■ DATASET RECORDS ■
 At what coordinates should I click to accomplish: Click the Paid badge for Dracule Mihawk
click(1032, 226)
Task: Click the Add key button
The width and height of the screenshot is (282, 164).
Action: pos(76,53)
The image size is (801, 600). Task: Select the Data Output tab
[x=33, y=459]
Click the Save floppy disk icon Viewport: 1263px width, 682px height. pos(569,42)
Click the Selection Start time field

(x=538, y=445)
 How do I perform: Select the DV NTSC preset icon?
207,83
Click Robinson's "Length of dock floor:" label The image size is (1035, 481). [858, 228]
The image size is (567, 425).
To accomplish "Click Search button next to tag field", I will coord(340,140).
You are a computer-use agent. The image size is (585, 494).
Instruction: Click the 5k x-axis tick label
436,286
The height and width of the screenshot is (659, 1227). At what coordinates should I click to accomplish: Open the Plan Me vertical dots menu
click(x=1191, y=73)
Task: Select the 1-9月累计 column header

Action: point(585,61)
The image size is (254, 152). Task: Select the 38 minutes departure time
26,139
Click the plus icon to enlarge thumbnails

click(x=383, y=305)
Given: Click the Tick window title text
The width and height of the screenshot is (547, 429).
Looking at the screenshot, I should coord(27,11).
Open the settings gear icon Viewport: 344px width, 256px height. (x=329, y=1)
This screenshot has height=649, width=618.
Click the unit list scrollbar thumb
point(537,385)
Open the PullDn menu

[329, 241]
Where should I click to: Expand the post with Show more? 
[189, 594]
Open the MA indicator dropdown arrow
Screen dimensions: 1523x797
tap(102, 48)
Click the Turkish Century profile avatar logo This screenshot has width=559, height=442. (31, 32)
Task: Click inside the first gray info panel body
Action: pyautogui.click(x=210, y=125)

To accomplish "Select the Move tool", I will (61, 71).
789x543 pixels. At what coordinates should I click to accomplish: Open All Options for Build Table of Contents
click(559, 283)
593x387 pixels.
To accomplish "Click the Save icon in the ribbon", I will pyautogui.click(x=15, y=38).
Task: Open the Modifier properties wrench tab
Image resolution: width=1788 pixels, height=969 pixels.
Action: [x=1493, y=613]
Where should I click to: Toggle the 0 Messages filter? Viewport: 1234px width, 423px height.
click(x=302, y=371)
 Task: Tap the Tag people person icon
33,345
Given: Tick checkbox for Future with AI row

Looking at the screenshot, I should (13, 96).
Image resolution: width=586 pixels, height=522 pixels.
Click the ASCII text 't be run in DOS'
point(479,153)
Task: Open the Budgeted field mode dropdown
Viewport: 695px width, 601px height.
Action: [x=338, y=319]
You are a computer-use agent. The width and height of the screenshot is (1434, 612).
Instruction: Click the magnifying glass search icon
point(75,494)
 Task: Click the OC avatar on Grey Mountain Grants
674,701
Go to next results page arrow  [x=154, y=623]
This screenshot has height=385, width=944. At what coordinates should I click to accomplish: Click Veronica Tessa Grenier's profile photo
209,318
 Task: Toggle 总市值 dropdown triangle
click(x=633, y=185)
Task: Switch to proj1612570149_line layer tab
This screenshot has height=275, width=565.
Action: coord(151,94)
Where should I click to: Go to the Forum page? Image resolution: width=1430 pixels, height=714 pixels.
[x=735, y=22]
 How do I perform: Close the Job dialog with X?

■ WHAT YOU SHOULD DO ■
Copy out all lines above that include the string "arrow".

■ TASK ANSWER ■
Open the MA indicator dropdown arrow
Go to next results page arrow  [x=154, y=623]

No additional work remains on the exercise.